The wealth gap level in the U.S. is close to that of the Roaring Twenties, the decade preceding the Great Depression, according to some economists who studied a statistic.
According to a paper published by Gabriel Zucman, an economics professor at the University of California, Berkeley, the wealthiest 0.1% share of total household wealth was near 25% years before the Wall Street crashed in 1929 that unleashed the Great Depression.
He found that those rates dropped drastically in the early 1930s and continued falling to below 10% in the late 1970s. Rates have started to rebound since the early 1980s up until now when it is currently near 20%.
In his paper, which the National Bureau of Economic Research distributed, he also said that all the research that the U.S. is not alone in this issue. A large concentration of wealth can also be seen in China and Russia in recent decades. France and the U.K. also experience the same condition, although at a “more moderate rise,” Zucman’s research said.

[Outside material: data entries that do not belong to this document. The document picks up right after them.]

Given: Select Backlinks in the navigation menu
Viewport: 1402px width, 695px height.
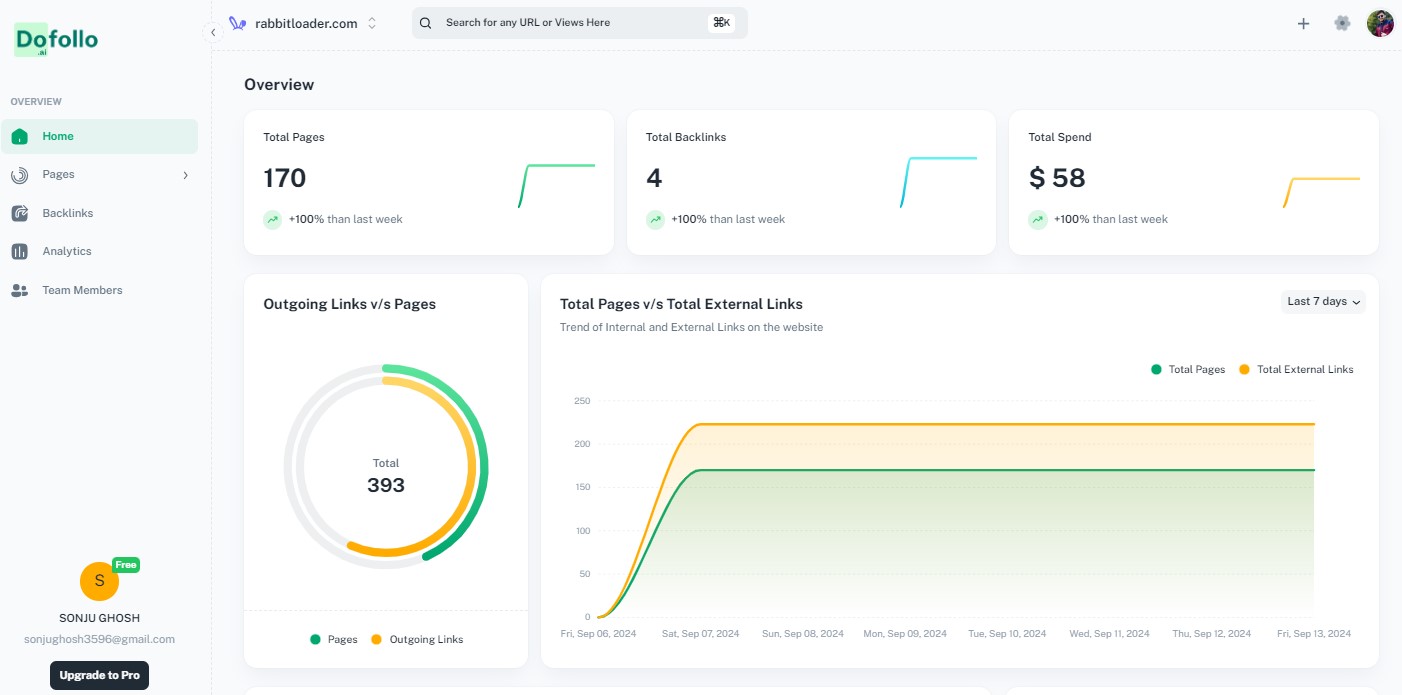Looking at the screenshot, I should pyautogui.click(x=67, y=213).
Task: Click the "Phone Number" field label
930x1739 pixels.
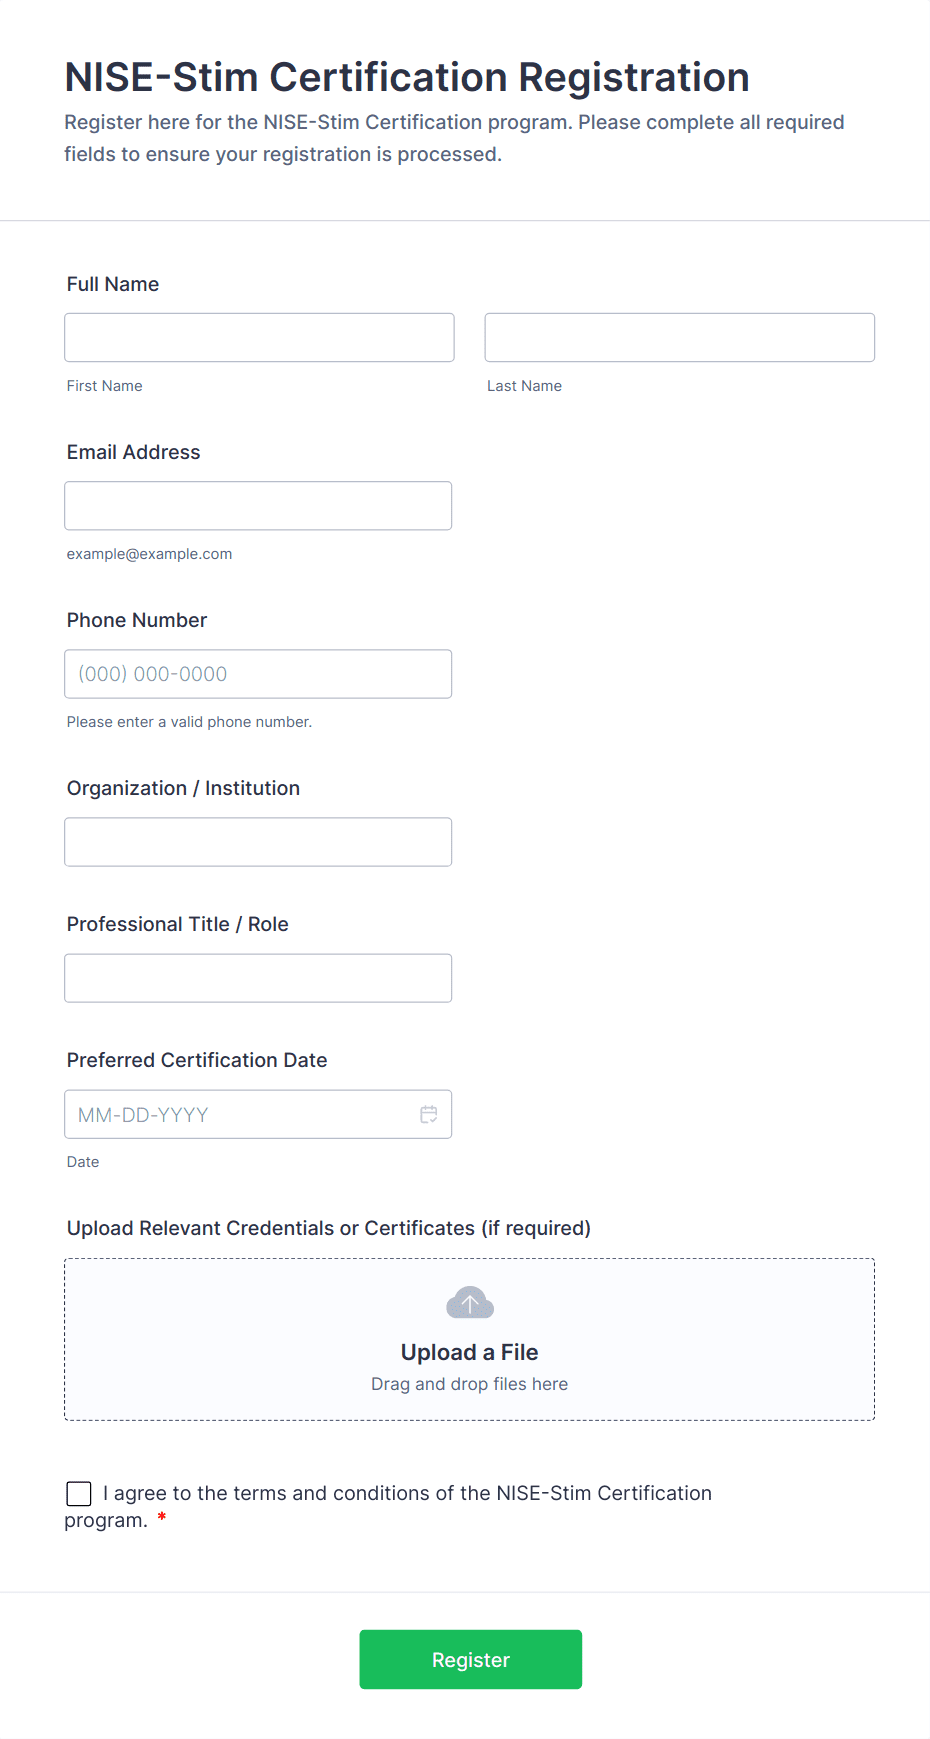Action: [137, 620]
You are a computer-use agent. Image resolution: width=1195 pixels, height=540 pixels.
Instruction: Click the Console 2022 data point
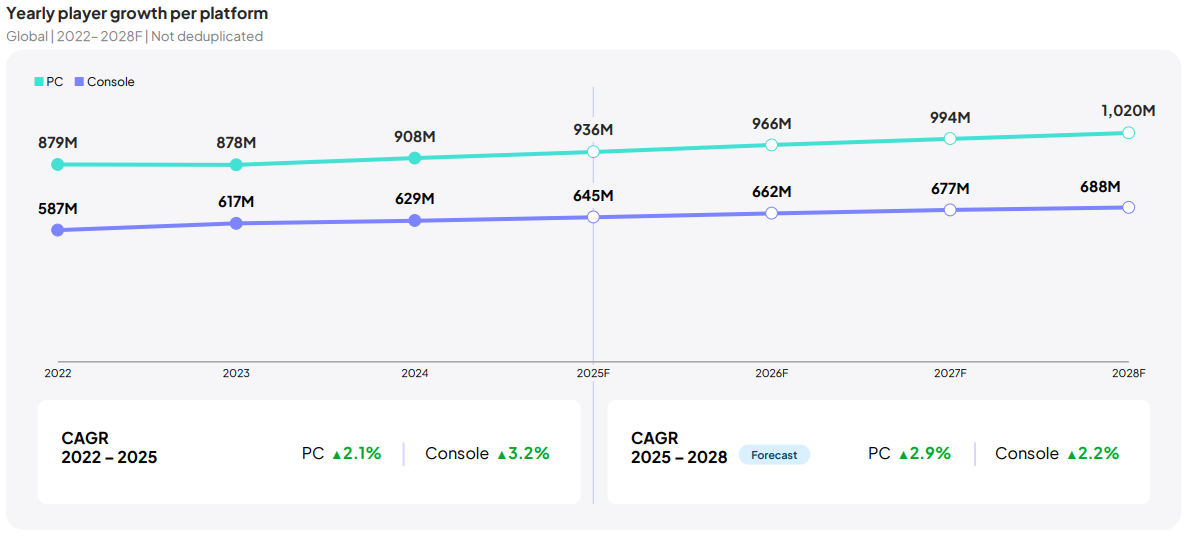pyautogui.click(x=58, y=230)
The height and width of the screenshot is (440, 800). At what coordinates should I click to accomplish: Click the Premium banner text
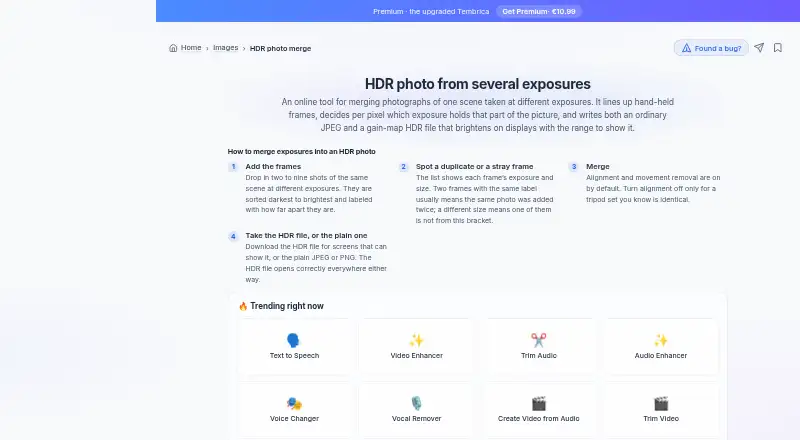tap(431, 11)
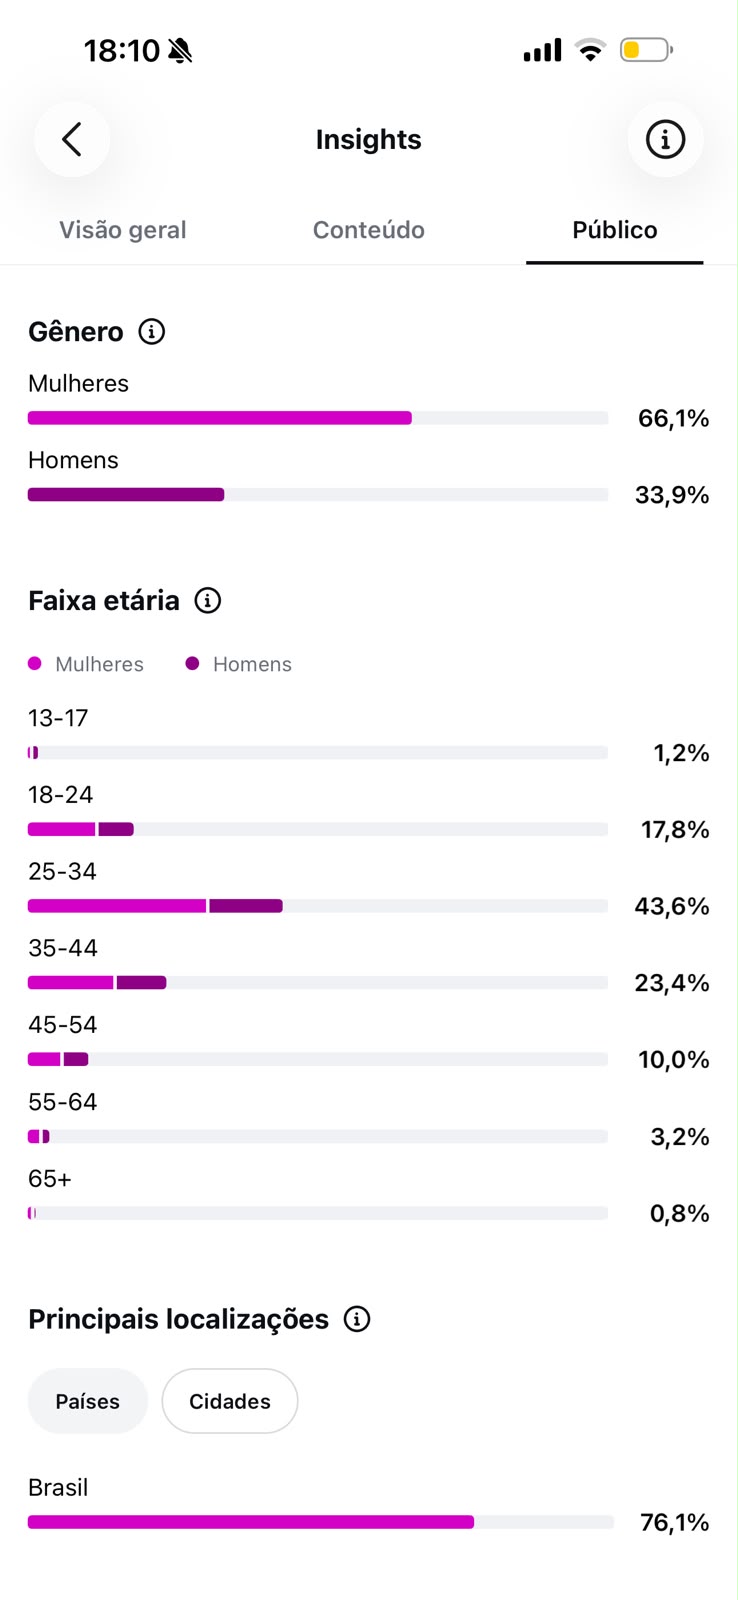The image size is (738, 1600).
Task: Open the Conteúdo tab
Action: pyautogui.click(x=369, y=230)
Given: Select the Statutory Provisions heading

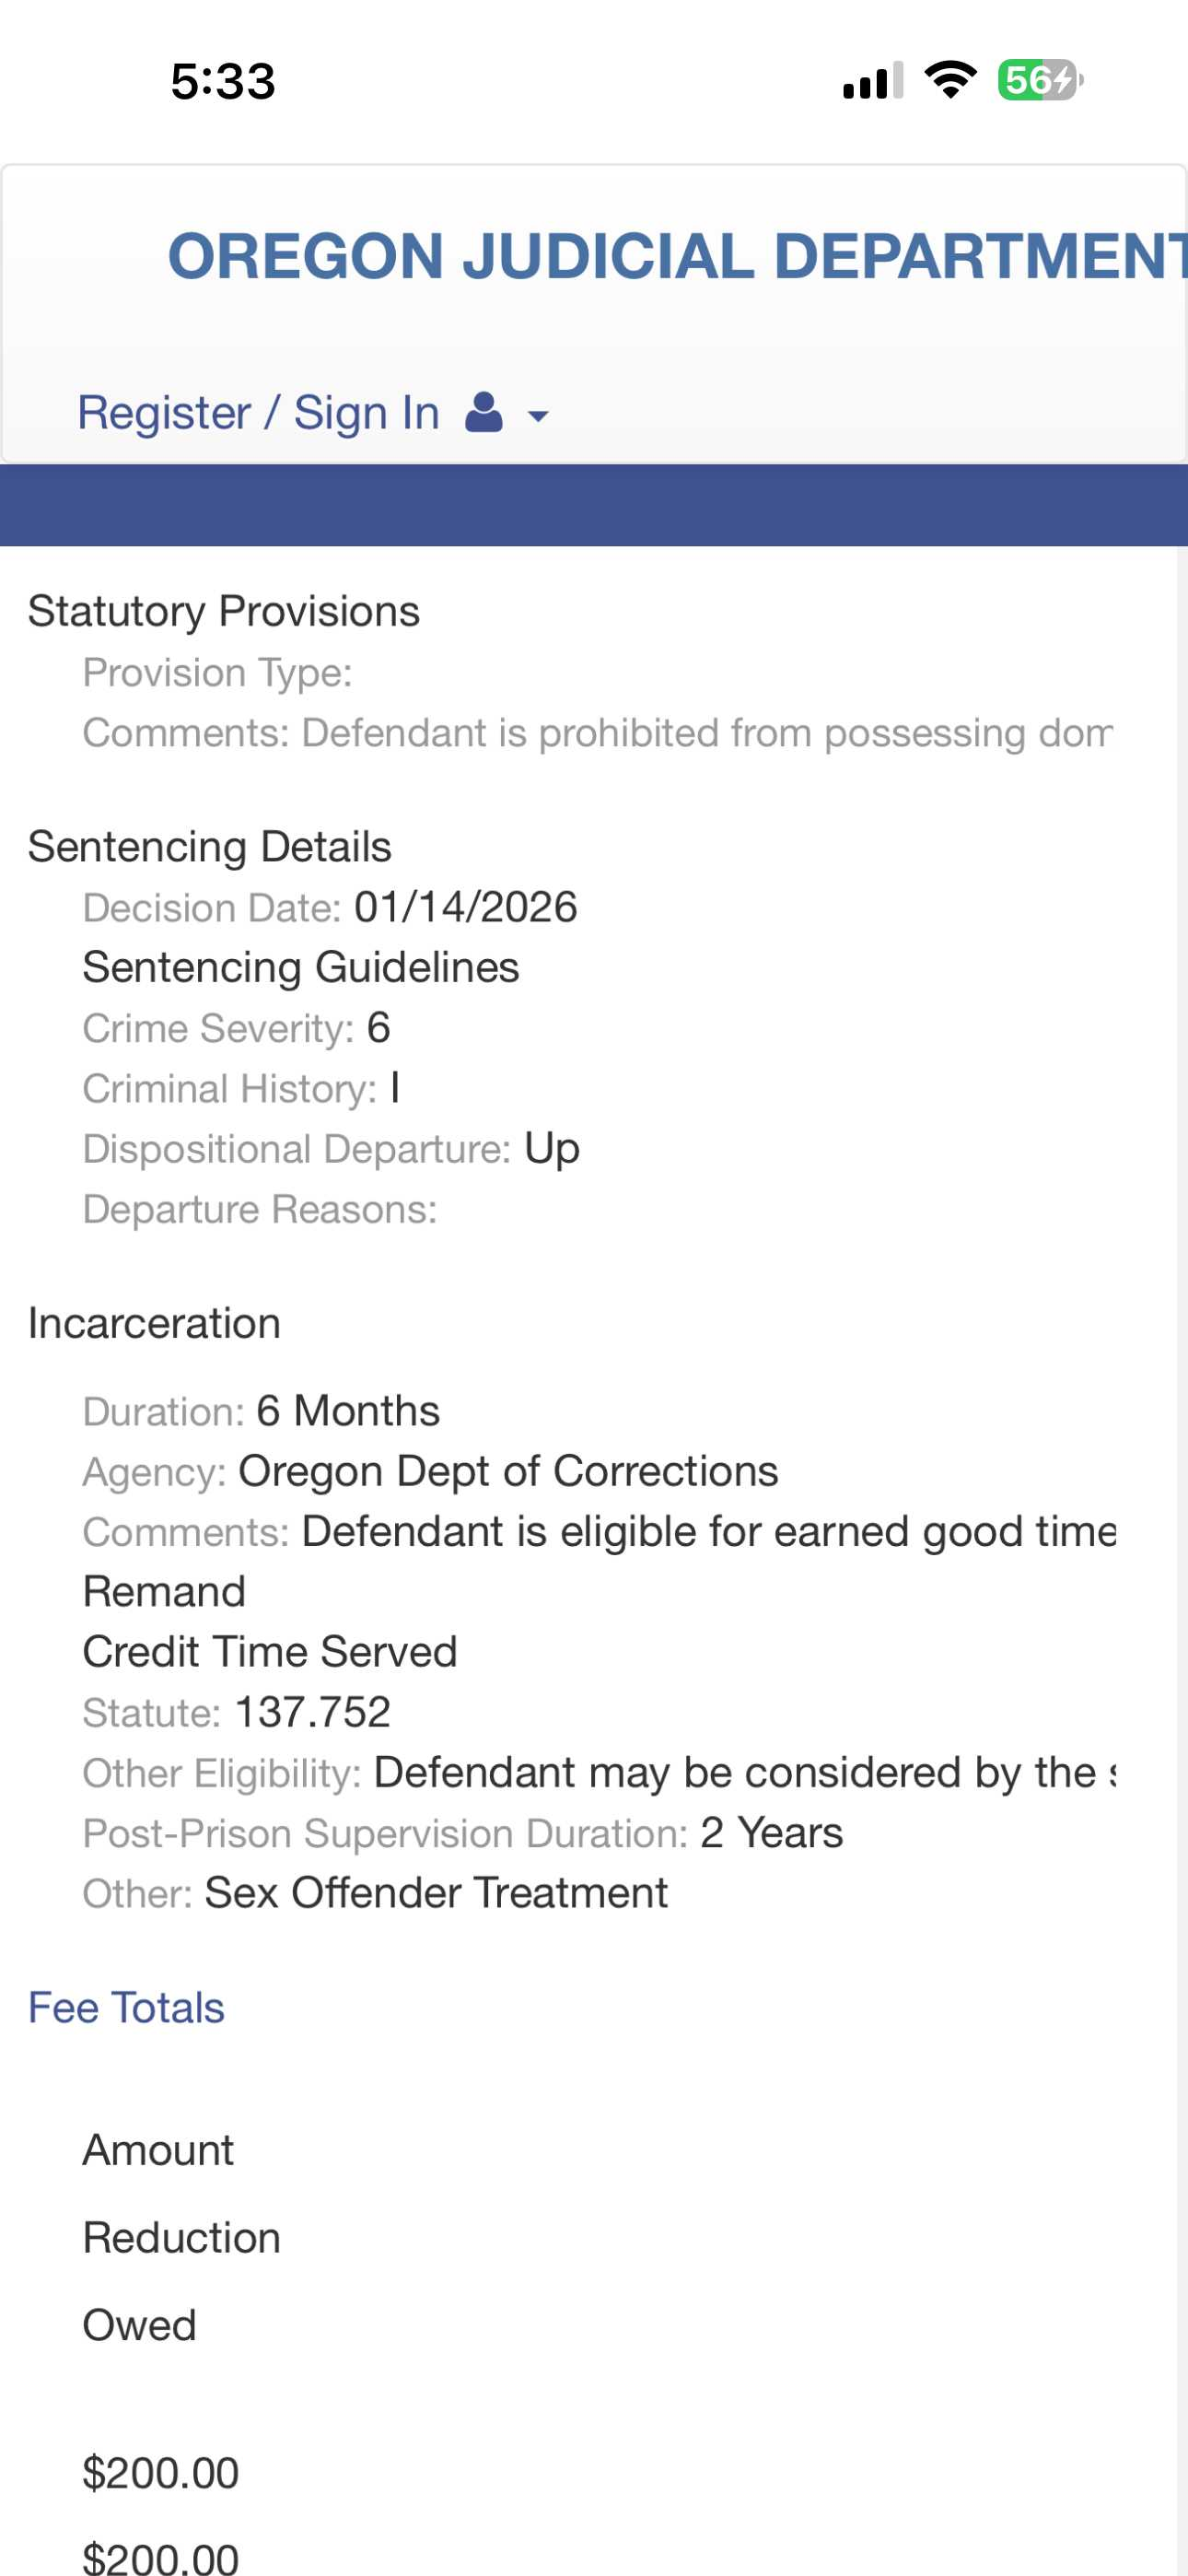Looking at the screenshot, I should click(x=224, y=611).
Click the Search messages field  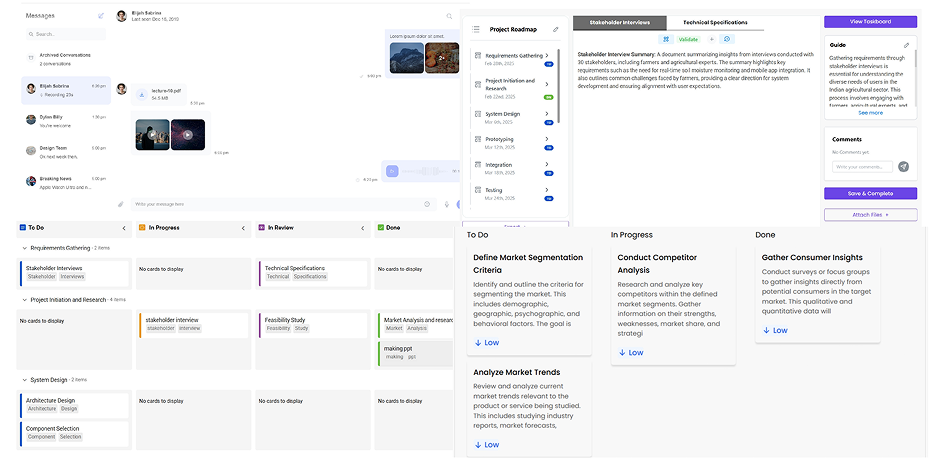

Despite the alarming numbers, other analyst said inequality in wealth would not last. Jesse Colombo, an analyst at Real Investment Advice, said in a blog post in response to Zucman’s paper that the worsening wealth gap in the country is only temporary. For him, the byproduct of a bubble in the prices of stocks and bonds and other assets.
Instead of worrying about wealth inequality, Americans and economists should prepare for a severe economic crisis that can take place once the asset bubbles behind the wealth bubble burst, Colombo warned.